Reading passage ->
---+---

Asked to elaborate a little, Mayorga drove the point home.
“Just like in the schoolyard,” he said through a translator. “There’s a kid you never met once in your life, and you see him and you just don’t like him. That’s the best analogy I can use. I just don’t like him. There’s really no explanation behind it.
Well, there’s that Julio Cesar Chavez thing.
Mayorga said when De La Hoya beat the legendary Chavez back in June 1996 (and again in September 1998), he decided he would some day make De La Hoya pay for “beating one of my idols.”
It’s a little weak on the “revenge” meter, but it’s good enough for Mayorga, who appears to be sticking with his fight plan.
“I’m going to detach his retina or stop his heart,” he repeated for those who might have missed it the second and third time around.
There was also that little episode where the two fighters traded insults surrounding the women in their lives, Mayorga saying he’d let De La Hoya have his WBC title belt for the night if he could have Oscar’s wife for the night.
According to Mayorga, Oscar responded that instead of his wife, he was going to spend the night with Mayorga’s mother.
Just a little friendly banter.
“That’s when I went off on him,” Mayorga said. “I’m going to knock him out.”
On the plus side, Mayorga said his strong hatred of De La Hoya has caused him to train harder than he has in the past. That means reporting to the gym without a pack of Marlboros rolled up in his sleeve and a six-pack of Bud on the front seat of his car.
“Obviously, this is the biggest fight of my career,” he said.

---+---

Supplied material ->
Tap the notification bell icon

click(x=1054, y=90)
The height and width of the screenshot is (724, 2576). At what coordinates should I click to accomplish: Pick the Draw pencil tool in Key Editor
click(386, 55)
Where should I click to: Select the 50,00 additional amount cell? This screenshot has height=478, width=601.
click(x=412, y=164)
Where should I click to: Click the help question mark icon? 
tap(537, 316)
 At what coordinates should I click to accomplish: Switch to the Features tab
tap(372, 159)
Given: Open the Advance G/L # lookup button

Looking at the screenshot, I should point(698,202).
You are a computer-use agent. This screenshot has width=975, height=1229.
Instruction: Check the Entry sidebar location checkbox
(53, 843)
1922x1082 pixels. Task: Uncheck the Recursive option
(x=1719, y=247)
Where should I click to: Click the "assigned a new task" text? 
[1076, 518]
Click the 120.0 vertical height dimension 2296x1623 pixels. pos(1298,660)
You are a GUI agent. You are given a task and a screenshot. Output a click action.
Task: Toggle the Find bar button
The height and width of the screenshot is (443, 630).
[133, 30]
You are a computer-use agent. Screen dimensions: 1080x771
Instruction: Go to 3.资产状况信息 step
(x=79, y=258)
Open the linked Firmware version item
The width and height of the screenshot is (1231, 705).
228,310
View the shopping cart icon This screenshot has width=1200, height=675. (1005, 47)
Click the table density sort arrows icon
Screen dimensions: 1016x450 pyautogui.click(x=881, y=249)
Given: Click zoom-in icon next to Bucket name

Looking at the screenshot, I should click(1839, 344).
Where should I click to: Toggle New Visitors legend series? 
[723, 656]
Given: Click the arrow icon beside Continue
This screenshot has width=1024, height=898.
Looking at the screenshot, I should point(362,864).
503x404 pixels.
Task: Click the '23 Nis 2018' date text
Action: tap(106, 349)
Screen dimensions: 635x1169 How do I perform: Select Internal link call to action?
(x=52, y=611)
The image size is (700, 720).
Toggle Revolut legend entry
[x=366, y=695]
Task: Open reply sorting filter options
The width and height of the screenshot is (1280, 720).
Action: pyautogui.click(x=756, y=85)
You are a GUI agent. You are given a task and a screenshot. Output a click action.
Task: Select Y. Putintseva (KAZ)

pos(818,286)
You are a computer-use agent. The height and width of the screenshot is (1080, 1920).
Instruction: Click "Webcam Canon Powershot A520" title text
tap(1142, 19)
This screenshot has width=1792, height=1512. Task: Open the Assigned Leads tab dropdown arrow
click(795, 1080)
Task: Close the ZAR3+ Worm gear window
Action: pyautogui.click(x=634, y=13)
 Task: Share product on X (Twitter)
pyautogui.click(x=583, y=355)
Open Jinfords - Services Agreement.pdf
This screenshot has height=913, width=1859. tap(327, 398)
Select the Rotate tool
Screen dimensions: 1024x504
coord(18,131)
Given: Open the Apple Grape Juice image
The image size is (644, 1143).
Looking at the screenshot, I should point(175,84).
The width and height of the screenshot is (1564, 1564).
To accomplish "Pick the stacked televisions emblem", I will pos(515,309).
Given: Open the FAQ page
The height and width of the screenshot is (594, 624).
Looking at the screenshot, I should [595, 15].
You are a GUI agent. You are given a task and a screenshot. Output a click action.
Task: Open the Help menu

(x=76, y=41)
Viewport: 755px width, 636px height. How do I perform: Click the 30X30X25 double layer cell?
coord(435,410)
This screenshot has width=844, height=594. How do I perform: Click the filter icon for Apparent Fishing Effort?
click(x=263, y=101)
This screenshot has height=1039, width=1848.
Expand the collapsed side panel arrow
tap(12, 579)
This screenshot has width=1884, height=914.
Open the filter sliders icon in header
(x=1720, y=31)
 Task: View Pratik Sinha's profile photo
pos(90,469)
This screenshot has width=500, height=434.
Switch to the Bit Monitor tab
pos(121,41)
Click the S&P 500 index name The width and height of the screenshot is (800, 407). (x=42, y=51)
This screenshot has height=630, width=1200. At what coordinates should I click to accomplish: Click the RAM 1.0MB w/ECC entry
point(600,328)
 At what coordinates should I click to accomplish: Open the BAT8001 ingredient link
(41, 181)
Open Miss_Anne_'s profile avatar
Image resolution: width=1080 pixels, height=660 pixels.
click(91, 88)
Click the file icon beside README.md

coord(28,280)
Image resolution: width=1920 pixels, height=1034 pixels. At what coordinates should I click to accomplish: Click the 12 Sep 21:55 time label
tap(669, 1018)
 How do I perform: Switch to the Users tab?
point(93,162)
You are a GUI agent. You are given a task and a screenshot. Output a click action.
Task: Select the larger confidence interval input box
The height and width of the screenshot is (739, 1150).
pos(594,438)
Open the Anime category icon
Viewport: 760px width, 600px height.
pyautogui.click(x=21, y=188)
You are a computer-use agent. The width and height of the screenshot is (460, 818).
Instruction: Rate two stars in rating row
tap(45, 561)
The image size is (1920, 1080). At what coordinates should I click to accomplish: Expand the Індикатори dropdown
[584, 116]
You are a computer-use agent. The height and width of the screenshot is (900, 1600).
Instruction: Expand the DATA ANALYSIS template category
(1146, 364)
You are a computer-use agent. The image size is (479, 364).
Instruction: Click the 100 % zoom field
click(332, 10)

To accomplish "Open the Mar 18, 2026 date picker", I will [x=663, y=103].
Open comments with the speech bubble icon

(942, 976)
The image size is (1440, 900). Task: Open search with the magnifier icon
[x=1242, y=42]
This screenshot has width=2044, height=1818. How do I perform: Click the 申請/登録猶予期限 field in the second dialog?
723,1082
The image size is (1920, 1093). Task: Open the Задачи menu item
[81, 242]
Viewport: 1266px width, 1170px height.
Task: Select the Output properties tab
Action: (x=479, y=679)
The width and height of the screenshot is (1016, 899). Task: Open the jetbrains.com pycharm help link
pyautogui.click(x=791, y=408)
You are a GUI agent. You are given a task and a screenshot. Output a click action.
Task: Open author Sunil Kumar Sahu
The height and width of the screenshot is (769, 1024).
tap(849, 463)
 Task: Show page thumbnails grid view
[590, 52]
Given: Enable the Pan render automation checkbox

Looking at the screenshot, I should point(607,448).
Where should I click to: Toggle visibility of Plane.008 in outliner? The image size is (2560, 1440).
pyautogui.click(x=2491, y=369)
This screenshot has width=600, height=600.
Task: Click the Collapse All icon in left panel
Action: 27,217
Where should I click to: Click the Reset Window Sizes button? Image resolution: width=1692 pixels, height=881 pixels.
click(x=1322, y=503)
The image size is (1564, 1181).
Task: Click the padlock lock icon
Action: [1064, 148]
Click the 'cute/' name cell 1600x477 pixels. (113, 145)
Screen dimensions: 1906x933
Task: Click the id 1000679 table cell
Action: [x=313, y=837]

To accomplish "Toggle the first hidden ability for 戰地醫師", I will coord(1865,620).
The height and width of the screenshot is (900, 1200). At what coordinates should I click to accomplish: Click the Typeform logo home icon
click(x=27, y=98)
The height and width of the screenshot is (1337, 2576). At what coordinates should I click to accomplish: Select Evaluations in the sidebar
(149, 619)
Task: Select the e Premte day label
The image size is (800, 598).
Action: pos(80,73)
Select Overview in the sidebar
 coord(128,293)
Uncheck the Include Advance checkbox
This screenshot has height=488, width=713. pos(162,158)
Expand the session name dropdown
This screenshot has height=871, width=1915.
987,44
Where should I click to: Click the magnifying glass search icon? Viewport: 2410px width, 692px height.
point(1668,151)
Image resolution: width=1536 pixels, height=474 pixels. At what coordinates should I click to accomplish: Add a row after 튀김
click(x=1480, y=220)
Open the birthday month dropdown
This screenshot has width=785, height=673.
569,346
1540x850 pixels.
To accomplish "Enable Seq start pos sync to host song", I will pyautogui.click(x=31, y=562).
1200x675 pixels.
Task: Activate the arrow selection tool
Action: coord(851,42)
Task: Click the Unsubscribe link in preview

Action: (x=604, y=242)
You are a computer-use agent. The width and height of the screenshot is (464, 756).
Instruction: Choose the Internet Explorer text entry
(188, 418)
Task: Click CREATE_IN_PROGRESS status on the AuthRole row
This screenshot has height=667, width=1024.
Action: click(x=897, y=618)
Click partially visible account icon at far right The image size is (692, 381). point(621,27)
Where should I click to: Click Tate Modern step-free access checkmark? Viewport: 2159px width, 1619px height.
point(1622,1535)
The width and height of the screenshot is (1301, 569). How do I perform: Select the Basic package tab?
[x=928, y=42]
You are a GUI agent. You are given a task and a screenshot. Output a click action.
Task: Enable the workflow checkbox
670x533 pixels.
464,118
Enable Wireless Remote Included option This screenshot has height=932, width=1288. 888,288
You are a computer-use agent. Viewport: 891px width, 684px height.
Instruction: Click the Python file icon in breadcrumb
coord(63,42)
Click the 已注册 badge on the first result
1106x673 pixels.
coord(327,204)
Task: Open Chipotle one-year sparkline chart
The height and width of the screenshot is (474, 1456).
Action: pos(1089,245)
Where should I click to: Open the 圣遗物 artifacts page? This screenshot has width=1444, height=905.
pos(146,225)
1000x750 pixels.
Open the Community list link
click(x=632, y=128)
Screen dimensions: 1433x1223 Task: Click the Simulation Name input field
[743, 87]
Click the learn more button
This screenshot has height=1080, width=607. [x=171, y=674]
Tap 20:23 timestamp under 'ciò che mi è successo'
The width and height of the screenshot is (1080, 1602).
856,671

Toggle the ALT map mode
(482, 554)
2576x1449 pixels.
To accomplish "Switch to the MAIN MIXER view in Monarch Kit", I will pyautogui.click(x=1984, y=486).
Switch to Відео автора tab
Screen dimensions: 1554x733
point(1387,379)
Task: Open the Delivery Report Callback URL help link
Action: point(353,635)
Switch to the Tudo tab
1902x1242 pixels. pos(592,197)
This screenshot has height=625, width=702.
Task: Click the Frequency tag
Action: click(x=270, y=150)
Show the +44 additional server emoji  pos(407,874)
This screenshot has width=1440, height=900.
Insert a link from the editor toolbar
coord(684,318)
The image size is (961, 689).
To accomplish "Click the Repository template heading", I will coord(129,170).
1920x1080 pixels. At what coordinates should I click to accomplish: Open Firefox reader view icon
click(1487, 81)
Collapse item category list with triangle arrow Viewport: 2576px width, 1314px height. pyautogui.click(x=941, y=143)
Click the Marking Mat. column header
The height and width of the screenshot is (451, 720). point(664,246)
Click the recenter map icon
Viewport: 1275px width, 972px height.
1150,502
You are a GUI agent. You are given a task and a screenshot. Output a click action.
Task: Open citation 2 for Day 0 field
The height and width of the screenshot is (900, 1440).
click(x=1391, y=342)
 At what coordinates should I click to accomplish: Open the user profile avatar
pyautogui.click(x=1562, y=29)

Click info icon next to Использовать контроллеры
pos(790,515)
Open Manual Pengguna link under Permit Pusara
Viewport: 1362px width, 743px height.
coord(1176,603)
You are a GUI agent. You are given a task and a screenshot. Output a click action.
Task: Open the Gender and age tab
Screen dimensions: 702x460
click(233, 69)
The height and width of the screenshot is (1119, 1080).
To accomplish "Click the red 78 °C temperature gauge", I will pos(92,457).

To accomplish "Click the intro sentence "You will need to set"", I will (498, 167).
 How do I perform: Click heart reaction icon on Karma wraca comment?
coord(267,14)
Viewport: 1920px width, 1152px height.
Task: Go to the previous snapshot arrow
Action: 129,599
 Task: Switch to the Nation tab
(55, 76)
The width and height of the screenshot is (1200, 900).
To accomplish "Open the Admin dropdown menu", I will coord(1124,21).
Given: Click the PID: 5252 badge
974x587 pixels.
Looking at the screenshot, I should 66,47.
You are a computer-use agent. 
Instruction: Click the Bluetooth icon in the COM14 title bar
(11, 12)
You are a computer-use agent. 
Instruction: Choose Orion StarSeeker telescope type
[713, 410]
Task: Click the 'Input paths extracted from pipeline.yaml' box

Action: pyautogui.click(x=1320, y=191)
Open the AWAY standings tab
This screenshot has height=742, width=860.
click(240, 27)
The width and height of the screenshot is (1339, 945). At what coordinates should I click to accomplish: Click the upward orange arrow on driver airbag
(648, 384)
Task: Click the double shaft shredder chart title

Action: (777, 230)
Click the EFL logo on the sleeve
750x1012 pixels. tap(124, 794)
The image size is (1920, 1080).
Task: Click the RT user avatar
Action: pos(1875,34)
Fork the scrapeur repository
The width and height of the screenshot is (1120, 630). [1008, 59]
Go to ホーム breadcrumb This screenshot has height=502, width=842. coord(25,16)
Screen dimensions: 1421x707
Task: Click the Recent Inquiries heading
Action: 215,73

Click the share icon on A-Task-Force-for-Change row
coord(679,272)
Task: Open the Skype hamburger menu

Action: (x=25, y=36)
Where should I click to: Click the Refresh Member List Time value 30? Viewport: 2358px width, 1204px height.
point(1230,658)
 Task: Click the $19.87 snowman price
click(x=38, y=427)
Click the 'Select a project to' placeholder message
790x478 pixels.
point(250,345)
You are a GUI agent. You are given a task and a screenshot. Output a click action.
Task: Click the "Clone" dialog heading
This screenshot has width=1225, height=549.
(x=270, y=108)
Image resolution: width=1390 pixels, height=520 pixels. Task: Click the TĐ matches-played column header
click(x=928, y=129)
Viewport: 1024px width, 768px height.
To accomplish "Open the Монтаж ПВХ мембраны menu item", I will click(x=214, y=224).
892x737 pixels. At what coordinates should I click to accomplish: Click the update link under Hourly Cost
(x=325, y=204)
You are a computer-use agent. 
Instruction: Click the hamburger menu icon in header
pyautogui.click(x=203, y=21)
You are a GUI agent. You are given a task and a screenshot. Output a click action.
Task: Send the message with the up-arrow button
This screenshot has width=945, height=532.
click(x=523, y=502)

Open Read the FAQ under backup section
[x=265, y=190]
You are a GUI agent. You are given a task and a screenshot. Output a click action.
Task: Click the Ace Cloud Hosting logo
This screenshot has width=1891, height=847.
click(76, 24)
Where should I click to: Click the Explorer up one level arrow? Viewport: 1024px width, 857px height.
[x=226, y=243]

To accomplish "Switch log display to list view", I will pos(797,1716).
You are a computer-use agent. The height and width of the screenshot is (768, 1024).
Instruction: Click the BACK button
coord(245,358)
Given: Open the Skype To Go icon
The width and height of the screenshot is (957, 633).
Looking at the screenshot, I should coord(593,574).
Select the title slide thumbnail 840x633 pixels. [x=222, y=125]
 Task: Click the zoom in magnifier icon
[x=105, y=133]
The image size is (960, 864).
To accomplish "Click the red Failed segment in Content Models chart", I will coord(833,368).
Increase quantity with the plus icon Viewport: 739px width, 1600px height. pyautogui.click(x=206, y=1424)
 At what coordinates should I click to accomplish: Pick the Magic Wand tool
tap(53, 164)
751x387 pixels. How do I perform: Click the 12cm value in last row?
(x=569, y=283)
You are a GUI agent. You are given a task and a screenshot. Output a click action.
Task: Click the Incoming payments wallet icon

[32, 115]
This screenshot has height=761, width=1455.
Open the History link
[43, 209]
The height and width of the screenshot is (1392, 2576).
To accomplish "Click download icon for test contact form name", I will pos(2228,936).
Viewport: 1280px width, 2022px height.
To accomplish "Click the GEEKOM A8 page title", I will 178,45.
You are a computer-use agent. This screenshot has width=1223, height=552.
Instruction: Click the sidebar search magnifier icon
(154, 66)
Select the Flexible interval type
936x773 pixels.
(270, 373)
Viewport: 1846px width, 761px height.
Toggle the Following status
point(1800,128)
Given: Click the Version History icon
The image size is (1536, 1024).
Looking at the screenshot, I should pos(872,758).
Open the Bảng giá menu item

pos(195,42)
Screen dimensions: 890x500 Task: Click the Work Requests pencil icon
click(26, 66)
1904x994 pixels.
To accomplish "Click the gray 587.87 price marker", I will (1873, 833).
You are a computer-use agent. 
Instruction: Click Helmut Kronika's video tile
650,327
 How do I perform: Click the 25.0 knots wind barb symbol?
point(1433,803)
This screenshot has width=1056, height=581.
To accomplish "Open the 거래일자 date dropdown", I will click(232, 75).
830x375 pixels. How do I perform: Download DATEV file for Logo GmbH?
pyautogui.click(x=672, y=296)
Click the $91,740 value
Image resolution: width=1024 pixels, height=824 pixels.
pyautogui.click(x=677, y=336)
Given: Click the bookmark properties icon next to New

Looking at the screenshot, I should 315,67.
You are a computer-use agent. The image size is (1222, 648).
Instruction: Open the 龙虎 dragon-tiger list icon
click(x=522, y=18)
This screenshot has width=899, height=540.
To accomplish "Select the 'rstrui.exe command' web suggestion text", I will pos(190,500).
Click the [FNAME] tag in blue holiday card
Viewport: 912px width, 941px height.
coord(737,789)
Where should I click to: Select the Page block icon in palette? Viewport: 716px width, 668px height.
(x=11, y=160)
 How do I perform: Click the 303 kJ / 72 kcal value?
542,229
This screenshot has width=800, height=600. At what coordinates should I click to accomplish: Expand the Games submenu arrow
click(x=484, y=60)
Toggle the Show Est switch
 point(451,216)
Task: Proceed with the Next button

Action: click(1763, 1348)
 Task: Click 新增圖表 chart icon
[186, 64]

---+---

Your objective -> Extract the part of the boxing article starting at "Well, there’s that" and ending at "little friendly banter.", copying it word for word. The items were taken from a different source.

Response to this task ->
Well, there’s that Julio Cesar Chavez thing.
Mayorga said when De La Hoya beat the legendary Chavez back in June 1996 (and again in September 1998), he decided he would some day make De La Hoya pay for “beating one of my idols.”
It’s a little weak on the “revenge” meter, but it’s good enough for Mayorga, who appears to be sticking with his fight plan.
“I’m going to detach his retina or stop his heart,” he repeated for those who might have missed it the second and third time around.
There was also that little episode where the two fighters traded insults surrounding the women in their lives, Mayorga saying he’d let De La Hoya have his WBC title belt for the night if he could have Oscar’s wife for the night.
According to Mayorga, Oscar responded that instead of his wife, he was going to spend the night with Mayorga’s mother.
Just a little friendly banter.